Jena, La. (AP) – The graduate student of the University of Columbia, Mahmoud Khalil
Immigration judge Jamee E. Comans, Jena’s assertion at the end of a hearing that Khalil’s presence in the United States said “potentially serious consequences of foreign policy” was sufficient to meet the requirements for his expulsion.
COMANS said the government had “established clear and convincing evidence that it was removable”.
Khalil lawyers should appeal. And a federal judge of New Jersey temporarily prohibited the withdrawal of Khalil from the country.
Khalil, an American legal resident, was arrested by federal immigration agents on March 8 in the hall of his apartment belonging to a university, the first arrest under the promised repression of President Donald Trump against the students who joined the demonstrations of the campus against the war in Gaza.
In one day, he was transported by plane across the country and taken to an immigration detention center in Jena, thousands of kilometers from his lawyers and his wife, an American citizen who has to give birth soon.
Khalil lawyers have challenged the legality of his detention, saying that the Trump administration is trying to repress freedom of expression protected by the American Constitution.
The American Secretary of State, Marco Rubio, cited a law rarely used to justify the expulsion of Khalil, which gives him the power to deport those who pose “the unfavorable consequences unfavorable potentially serious for the United States”.

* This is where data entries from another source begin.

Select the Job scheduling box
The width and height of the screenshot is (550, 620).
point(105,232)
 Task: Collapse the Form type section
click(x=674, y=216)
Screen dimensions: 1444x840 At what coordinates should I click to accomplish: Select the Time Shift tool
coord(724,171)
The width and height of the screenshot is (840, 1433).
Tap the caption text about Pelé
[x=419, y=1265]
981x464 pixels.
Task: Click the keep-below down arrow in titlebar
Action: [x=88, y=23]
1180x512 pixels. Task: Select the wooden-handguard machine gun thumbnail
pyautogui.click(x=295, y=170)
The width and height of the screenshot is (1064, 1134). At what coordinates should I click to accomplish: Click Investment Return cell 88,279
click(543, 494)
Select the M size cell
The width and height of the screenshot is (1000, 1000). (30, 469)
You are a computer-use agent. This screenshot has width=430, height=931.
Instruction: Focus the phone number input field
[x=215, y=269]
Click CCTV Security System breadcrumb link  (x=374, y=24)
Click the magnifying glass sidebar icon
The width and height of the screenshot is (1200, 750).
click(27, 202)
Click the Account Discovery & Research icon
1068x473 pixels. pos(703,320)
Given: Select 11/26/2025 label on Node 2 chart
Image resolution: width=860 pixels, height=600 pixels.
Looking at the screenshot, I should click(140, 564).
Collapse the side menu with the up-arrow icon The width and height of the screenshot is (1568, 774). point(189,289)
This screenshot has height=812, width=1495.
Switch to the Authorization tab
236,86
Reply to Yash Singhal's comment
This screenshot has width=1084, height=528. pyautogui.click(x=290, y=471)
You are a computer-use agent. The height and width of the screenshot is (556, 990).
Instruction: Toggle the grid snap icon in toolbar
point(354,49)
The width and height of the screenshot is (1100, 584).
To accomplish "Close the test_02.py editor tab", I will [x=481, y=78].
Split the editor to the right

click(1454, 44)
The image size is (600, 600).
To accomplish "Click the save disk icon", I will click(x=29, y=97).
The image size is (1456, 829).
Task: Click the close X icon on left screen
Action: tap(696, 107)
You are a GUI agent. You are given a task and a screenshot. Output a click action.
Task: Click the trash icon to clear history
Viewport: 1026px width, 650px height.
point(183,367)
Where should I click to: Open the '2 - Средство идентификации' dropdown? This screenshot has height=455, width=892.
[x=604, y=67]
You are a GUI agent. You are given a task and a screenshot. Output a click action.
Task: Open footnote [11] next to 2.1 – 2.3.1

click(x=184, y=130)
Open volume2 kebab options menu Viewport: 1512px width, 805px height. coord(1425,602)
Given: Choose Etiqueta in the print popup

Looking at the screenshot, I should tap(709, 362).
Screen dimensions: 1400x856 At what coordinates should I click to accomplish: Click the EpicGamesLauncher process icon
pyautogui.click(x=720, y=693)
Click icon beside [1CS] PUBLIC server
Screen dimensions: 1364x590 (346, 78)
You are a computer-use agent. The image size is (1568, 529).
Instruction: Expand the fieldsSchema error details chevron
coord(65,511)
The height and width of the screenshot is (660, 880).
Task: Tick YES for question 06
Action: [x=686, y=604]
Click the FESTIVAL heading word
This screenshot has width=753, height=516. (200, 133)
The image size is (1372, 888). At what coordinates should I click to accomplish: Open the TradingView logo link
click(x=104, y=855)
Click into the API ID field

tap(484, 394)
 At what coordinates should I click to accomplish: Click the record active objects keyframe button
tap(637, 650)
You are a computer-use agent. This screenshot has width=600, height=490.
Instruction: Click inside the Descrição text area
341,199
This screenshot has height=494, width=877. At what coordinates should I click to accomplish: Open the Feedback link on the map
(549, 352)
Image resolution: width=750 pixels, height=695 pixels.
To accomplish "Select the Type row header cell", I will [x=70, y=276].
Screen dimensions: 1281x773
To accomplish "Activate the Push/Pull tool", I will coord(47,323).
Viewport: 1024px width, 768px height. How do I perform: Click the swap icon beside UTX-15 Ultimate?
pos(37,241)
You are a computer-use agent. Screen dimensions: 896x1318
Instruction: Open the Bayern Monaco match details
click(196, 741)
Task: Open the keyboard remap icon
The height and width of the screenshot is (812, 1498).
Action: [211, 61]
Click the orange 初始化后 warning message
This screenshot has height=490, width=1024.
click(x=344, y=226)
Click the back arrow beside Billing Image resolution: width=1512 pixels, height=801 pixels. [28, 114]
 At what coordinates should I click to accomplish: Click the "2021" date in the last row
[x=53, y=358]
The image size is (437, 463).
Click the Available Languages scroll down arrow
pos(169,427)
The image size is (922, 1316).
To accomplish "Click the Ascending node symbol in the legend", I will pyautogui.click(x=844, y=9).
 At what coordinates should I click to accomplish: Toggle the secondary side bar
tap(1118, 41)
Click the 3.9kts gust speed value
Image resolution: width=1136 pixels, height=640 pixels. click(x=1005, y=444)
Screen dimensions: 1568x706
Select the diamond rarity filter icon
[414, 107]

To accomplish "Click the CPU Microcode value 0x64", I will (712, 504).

At the hearing on Friday, Khalil’s lawyer Marc Van der Hout, told the judge that the government’s submissions at the Court proved that the attempt to deport his client “had nothing to do with foreign policy”.
Earlier this week, COMANS challenged the government to share proof that Khalil should be expelled from the country for his role in campus demonstrations against Israel and the war in Gaza. She said that if the evidence does not support her dismissal, she “would end the case on Friday”.
On Friday, lawyers of the Ministry of Justice said in documents deposited before the Newark Federal Court, New Jersey, that Comans would not have the power to immediately release Khalil.
They declared that an immigration judge could determine if Khalil was subject to expulsion, then carry out a release hearing under bail later if it is noted that it is not.
Khalil is not accused of having violated the laws during the demonstrations of Columbia. The government, however, said that the non-citizens who participate in such demonstrations should be expelled from the country to express points of view that the administration considers as an anti-Semitic militant group and “pro-Hamas”, referring to the Palestinian militant group which attacked Israel on October 7, 2023.
Khalil, a 30-year-old graduate student, was a negotiator and spokesperson for militant students from Columbia University who took over a campus lawn last spring to protest the Israel military campaign in Gaza.
The university brought the police to dismantle the camp after a small group of demonstrators seized an administrative building. Khalil is not accused of having participated in the occupation of the building and was not among those arrested as part of the demonstrations.
But the images of his face without mask during the demonstrations, as well as his desire to share his name with the journalists, made him an object of contempt among those who saw the demonstrators and their requests as anti -Semites. The White House accused Khalil of “turning back on terrorists”, but has not yet cited support for the complaint.
The federal judges of New York and New Jersey ordered the government not to expel Khalil while his business takes place in court.
The Trump administration said it was taking at least $ 400 million in federal funding for research programs in Columbia and its medical center to punish it for not having done enough to combat what it considers anti -Semitism on the campus.
Some Jewish students and teachers complained to be harassed during demonstrations or ostracized because of their faith or support for Israel.
Immigration authorities have suppressed other criticism from Israel on university campuses, arresting a scholarship holder from the University of Georgetown who had spoken on the social media of the War of Israel-Gaza, canceling the student visas of certain demonstrators and moving a brown university professor who, according to them, had attended the funeral of Lebanon with a leader of Hezbollah Played with Lebanon with Israel.
Brumback reported to Atlanta. The journalist of Associated Press Larry Neumeister in New York contributed.